• **DATA PROVIDED**
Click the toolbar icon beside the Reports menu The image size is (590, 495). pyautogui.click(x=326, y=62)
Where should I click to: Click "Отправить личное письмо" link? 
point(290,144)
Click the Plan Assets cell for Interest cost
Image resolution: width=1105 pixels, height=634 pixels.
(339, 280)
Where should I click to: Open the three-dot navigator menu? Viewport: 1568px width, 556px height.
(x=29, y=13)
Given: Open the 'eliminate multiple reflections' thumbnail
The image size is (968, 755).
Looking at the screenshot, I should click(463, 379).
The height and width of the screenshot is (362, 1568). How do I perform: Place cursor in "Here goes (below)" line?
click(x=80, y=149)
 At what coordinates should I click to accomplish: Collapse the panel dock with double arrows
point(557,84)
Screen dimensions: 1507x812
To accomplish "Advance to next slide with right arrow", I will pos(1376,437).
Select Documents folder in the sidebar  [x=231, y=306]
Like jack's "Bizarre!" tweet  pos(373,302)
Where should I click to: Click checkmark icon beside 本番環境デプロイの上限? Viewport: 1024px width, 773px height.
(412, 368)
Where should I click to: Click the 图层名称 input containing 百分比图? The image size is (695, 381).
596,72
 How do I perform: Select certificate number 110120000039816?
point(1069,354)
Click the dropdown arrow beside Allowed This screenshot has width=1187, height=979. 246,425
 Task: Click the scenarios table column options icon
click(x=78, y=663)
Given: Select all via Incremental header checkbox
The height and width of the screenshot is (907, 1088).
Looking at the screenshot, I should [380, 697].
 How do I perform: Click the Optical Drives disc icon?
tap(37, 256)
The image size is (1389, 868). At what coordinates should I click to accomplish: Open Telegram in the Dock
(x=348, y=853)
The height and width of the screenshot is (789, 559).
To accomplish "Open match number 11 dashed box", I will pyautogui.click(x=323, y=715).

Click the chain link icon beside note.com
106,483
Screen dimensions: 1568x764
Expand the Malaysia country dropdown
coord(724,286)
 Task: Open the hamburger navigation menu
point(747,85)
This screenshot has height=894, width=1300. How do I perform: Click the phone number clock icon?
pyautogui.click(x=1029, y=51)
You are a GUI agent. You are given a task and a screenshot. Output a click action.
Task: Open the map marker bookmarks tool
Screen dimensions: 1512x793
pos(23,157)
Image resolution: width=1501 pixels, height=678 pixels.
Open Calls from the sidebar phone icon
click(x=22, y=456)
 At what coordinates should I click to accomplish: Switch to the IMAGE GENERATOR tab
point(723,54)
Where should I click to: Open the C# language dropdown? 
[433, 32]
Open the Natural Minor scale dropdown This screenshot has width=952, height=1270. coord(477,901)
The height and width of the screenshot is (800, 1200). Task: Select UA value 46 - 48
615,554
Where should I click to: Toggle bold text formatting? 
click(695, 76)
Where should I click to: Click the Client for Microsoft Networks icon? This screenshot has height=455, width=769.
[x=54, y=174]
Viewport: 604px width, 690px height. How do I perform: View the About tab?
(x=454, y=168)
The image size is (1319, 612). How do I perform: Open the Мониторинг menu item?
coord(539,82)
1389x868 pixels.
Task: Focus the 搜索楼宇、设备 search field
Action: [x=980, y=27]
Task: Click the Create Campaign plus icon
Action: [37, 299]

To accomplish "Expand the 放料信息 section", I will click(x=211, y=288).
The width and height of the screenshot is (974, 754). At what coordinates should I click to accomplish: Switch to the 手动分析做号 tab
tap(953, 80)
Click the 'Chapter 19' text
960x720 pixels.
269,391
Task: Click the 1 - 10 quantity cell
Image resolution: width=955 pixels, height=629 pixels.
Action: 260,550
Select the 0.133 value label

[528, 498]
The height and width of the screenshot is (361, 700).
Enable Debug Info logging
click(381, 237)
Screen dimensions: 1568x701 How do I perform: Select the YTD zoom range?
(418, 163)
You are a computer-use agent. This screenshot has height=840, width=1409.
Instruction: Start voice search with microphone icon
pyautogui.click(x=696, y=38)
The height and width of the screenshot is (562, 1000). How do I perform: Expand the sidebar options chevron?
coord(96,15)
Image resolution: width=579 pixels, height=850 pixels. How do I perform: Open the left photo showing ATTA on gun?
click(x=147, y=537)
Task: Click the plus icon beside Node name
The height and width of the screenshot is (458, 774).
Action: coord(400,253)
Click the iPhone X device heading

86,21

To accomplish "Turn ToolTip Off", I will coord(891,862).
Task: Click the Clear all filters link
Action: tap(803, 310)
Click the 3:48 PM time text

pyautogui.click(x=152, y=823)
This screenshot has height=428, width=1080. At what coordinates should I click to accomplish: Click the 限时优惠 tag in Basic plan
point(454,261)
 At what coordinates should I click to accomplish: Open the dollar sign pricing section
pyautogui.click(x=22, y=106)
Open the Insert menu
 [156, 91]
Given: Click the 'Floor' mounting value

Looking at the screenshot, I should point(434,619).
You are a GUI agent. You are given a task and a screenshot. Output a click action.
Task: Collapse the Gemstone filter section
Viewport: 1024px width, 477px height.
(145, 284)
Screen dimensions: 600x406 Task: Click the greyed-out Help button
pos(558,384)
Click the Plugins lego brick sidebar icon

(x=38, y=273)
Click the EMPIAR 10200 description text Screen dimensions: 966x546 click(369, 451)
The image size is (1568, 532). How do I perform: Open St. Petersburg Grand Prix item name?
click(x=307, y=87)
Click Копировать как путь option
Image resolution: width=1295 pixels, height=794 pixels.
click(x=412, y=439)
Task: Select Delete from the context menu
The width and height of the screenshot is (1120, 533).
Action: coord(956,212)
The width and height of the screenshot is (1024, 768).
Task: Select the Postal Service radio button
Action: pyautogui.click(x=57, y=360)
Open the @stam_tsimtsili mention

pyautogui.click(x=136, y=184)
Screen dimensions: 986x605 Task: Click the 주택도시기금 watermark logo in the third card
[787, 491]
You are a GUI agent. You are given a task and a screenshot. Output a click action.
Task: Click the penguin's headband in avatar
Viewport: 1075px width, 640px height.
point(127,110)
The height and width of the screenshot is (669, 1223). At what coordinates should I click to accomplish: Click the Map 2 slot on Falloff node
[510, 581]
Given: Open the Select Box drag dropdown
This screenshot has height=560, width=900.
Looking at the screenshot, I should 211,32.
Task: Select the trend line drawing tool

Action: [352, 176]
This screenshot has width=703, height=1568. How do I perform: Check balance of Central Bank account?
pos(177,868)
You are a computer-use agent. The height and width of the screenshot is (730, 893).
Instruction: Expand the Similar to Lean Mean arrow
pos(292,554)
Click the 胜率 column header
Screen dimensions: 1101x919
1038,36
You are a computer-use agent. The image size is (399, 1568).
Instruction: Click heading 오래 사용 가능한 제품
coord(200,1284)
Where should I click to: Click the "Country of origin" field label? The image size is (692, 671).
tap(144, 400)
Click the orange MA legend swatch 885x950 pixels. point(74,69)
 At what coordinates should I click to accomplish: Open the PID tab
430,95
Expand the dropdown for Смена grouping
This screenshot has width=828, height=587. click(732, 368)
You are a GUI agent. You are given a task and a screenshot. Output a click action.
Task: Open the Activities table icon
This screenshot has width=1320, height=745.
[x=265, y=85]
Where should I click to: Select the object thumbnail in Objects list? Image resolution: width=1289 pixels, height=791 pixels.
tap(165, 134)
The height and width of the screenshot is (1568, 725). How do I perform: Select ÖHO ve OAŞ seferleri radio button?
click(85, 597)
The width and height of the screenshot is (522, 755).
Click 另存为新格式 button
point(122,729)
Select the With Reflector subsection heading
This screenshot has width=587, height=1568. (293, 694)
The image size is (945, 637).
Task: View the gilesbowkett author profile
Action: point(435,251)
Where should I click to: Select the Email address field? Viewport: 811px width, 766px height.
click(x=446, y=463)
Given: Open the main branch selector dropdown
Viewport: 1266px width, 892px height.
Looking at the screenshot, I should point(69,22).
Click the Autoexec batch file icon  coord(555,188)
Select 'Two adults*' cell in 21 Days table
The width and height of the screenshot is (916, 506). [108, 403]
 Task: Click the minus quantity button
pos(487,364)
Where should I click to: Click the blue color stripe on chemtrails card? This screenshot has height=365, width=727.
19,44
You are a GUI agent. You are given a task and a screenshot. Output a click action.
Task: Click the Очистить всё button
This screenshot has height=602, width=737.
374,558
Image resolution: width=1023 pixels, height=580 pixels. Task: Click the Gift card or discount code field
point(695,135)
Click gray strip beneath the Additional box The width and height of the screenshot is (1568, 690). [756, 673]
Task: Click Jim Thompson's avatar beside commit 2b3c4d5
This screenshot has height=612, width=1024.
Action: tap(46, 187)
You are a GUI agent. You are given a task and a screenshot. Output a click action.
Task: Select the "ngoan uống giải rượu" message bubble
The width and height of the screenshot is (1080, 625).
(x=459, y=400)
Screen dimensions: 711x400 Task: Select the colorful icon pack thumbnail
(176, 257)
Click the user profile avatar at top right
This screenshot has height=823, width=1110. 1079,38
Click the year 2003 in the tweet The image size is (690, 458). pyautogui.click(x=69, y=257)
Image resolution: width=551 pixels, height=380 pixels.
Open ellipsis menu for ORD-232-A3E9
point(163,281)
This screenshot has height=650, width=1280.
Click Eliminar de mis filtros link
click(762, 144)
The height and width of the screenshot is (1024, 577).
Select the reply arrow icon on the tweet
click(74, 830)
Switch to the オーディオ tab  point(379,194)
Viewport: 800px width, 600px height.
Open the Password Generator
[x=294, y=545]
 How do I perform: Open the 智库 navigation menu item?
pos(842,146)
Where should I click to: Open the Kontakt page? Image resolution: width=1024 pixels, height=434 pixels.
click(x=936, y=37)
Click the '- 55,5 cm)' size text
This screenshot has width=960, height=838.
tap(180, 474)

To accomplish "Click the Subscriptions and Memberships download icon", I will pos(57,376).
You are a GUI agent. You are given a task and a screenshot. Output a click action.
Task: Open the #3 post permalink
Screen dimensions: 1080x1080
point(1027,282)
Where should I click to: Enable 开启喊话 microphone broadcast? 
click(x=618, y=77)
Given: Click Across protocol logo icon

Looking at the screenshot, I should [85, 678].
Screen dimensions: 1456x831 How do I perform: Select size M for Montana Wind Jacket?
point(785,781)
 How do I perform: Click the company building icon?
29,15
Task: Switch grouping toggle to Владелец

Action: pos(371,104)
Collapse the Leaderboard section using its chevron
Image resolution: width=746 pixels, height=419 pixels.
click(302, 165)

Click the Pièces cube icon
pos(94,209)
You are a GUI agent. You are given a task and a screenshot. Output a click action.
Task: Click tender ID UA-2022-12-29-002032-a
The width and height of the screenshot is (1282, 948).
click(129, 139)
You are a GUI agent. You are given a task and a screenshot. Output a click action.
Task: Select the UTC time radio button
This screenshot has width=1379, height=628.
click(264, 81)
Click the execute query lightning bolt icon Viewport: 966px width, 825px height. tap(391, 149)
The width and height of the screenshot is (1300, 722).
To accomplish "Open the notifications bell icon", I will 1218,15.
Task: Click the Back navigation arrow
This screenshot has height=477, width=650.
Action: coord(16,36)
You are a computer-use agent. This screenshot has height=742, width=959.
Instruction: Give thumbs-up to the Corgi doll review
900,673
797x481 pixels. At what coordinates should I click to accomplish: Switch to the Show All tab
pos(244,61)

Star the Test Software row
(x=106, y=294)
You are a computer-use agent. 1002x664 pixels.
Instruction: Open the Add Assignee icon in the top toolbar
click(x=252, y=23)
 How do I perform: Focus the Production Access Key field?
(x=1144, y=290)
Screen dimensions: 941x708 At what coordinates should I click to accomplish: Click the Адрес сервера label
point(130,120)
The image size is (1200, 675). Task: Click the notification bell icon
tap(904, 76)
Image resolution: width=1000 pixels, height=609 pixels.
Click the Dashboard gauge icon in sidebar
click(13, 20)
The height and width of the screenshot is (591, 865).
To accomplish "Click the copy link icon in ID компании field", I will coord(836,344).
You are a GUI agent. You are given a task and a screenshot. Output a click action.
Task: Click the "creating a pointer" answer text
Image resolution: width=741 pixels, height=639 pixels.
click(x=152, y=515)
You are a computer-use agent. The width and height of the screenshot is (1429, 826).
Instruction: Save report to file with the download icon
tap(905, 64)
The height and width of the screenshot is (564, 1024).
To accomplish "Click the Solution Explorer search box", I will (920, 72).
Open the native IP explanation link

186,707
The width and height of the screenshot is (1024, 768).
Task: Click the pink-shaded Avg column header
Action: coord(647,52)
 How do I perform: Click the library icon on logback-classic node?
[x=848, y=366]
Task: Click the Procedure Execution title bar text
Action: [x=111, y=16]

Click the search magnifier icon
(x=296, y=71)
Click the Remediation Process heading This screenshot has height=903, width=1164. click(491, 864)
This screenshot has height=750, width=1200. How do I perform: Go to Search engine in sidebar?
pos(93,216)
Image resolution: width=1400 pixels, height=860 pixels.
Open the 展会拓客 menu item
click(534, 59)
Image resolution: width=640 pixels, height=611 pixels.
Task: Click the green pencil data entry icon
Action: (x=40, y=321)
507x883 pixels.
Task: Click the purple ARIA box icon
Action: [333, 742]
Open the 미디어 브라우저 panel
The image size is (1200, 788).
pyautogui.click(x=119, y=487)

• **WHAT YOU SHOULD DO**
Retype only the lines above between the line with "Click the '- 55,5 cm)' size text" and the line with "The width and height of the screenshot is (1300, 722).", counting those two lines as well, and keep every character as it is.

• **TASK SOLUTION**
Click the '- 55,5 cm)' size text
This screenshot has width=960, height=838.
tap(180, 474)

To accomplish "Click the Subscriptions and Memberships download icon", I will pos(57,376).
You are a GUI agent. You are given a task and a screenshot. Output a click action.
Task: Open the #3 post permalink
Screen dimensions: 1080x1080
point(1027,282)
Where should I click to: Enable 开启喊话 microphone broadcast? 
click(x=618, y=77)
Given: Click Across protocol logo icon

Looking at the screenshot, I should [85, 678].
Screen dimensions: 1456x831 How do I perform: Select size M for Montana Wind Jacket?
point(785,781)
 How do I perform: Click the company building icon?
29,15
Task: Switch grouping toggle to Владелец

Action: pos(371,104)
Collapse the Leaderboard section using its chevron
Image resolution: width=746 pixels, height=419 pixels.
click(302, 165)

Click the Pièces cube icon
pos(94,209)
You are a GUI agent. You are given a task and a screenshot. Output a click action.
Task: Click tender ID UA-2022-12-29-002032-a
The width and height of the screenshot is (1282, 948).
click(129, 139)
You are a GUI agent. You are given a task and a screenshot. Output a click action.
Task: Select the UTC time radio button
This screenshot has width=1379, height=628.
click(264, 81)
Click the execute query lightning bolt icon Viewport: 966px width, 825px height. tap(391, 149)
The width and height of the screenshot is (1300, 722).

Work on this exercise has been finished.